Du point de vue technique, Kurd Laßwitz fait une brève allusion aux travaux du chimiste et physicien suédois Svante Arrhenius (1859-1927) et tire parti des développements récents de la photographie sur plaques photosensibles. Du point de vue sociologique, Kurd Laßwitz propose un personnage de jeune femme indépendante, Harda, qui rompt avec les traditions bourgeoises d'une époque où les mariages sont arrangés par les parents et le rôle de la femme confiné au foyer. Harda, jeune femme déjà émancipée pour l'époque, souhaite faire des études de botanique, ce qui choque tout son entourage. Son père, Hermann, est présenté sous les traits d'un chef d'entreprise soucieux de préserver ses intérêts par des brevets et à la recherche de toute nouvelle source de revenu. Enfin, le personnage central du docteur Eynitz représente le scientifique pointilleux, soucieux d'appliquer des méthodes rationnelles pour étudier des phénomènes luminescents, les Idones, que la population locale tend encore à rattacher à une forme de mythologie païenne en les appelant des elfes (voir le personnage du gardien de la propriété Kern).
Civilisation végétale
Kurd Laßwitz met en scène des végétaux (arbres, lierres, fleurs, mousses) doués de conscience qui réfléchissent à la nature du règne végétal et le compare à ce qu'ils perçoivent du monde des « Marcheurs », noms que les végétaux donnent aux humains. L'auteur recrée pour les plantes de son roman toute une philosophie qui prend certains accents religieux dans la croyance en une âme universelle et éternelle dans laquelle s'abîme toute notion d'individualité. L'animisme ou psychologisme littéraire de Kurd Laßwitz est un écho des thèses et des écrits de Gustav Theodor Fechner, un philosophe et physicien[1]. Gustav Fechner publia notamment en 1848 Nanna oder über das Seelenleben der Pflanzen (Nanna ou de la vie spirituelle des plantes).
Chez Kurd Laßwitz, les plantes jouissent d'une âme immortelle qui se transmet à leurs graines et à leurs jeunes pousses, ce qui les distingue des Hommes dont l'âme s'évanouit après leur mort.
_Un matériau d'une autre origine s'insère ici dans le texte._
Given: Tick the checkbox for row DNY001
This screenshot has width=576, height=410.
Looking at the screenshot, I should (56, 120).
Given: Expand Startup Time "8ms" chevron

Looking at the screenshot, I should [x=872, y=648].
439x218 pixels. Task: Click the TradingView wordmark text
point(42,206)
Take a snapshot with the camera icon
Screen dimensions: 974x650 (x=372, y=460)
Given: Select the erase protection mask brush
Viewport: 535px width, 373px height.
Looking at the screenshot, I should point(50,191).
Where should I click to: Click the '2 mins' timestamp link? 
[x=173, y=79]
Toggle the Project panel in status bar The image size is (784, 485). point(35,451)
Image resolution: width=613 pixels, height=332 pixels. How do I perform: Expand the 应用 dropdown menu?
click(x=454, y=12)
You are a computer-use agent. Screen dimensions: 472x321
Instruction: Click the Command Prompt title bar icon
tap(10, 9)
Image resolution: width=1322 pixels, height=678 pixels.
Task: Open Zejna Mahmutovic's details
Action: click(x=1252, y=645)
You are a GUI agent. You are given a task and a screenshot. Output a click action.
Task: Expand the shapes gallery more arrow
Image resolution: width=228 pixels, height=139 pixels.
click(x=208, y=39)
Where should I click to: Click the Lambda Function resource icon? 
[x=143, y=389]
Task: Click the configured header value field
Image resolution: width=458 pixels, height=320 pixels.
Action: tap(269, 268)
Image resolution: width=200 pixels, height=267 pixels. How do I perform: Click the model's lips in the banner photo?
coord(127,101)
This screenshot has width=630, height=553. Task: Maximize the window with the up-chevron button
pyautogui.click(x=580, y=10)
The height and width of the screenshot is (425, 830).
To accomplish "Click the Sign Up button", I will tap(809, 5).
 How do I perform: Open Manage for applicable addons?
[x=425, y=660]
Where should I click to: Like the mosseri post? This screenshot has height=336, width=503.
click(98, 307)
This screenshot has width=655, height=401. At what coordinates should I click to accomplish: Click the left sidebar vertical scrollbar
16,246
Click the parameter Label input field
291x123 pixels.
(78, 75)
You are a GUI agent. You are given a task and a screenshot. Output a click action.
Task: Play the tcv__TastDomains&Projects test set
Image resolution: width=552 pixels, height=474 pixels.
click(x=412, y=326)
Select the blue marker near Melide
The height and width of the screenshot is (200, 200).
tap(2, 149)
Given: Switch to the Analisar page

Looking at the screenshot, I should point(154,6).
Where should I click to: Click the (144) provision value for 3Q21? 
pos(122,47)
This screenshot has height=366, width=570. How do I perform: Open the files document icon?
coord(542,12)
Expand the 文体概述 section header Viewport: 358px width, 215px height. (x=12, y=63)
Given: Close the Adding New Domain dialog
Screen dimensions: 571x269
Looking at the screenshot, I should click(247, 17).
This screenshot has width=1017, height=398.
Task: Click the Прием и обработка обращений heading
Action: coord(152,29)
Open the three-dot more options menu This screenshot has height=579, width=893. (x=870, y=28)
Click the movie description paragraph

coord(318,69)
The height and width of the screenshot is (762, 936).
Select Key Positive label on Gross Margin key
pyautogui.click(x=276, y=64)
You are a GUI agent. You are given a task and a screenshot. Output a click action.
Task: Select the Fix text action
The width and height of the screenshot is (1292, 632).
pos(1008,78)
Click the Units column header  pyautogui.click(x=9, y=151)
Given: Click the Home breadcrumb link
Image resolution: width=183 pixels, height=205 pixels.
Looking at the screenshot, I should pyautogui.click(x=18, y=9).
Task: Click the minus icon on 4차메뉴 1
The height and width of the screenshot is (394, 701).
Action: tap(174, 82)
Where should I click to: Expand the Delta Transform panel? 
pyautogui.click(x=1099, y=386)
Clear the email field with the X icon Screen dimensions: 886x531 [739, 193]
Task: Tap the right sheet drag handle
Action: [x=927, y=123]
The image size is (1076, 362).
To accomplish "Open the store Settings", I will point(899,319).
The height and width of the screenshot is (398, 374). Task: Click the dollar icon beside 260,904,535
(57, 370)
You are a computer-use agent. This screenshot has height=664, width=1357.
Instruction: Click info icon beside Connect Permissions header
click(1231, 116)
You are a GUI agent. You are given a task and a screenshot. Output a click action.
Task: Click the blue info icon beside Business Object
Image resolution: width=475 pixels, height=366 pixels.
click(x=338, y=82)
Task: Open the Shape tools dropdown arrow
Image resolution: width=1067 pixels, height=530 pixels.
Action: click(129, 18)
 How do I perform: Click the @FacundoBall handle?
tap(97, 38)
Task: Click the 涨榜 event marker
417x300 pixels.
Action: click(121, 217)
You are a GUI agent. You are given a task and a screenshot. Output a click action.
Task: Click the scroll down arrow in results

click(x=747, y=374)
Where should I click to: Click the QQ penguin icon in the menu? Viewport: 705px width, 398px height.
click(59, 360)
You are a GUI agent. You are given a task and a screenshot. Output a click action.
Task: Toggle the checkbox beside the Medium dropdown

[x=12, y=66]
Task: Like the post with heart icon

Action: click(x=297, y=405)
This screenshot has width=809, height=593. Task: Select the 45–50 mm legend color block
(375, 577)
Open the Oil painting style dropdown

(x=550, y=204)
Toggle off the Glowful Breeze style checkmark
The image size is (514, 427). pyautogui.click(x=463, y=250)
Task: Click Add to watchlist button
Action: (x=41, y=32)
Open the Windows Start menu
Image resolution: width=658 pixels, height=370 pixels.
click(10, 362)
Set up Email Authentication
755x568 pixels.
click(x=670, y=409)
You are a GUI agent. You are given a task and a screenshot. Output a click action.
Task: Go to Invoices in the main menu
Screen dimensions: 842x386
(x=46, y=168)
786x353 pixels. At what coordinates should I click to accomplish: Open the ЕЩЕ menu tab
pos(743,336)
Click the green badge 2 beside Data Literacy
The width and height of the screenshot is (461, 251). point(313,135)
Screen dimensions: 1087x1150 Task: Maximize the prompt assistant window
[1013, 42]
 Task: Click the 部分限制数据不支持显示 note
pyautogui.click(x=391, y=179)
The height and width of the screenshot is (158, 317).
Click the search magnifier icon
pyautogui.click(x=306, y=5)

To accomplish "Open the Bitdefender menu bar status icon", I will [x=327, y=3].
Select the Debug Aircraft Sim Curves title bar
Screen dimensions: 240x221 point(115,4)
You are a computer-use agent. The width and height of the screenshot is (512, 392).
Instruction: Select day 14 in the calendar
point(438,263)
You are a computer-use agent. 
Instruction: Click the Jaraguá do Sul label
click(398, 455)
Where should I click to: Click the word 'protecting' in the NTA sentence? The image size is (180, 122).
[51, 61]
Le règne végétal des plantes du roman s'oppose philosophiquement au monde des humains, car il privilégie l'idée d'une âme universelle au détriment de l'âme individuelle qui est le lot de la vie humaine. La conscience collective des plantes et des Idones est partagée par tous et participe de l'esprit de la planète, perçue comme une entité nourricière et primaire. Kurd Laßwitz emprunte certaines des vues des végétaux au poète et philosophe Friedrich Schiller : « La vie est apparence et l'apparence est la vie. Personne ne tue personne. Tout exprime l'éternelle création. » La naissance, le devenir et la mort dans le règne végétal n'est que l'expression de la nature éternellement créée et recréée face à laquelle tout notion d'individualité s'évanouit. Le seul mode d'individuation du végétal est la floraison, qui la distingue de ses congénères, mais dont le but n'est que la reproduction de soi dans le flux éternel de la nature.
SF didactique
Le roman de Kurd Laßwitz fait une grande place aux considérations botaniques scientifiques. Ces explications très didactiques font de ce roman une œuvre aux vertus pédagogiques. L'auteur insiste particulièrement sur la reproduction sexuée de certaines plantes, sur le besoin de lumière des plantes chlorophylliennes, sur la cryptogamie, sur l'histoire de la colonisation végétale de la Terre, sur les gamétophytes, le biotope, les associations de plantes et l'écosystème.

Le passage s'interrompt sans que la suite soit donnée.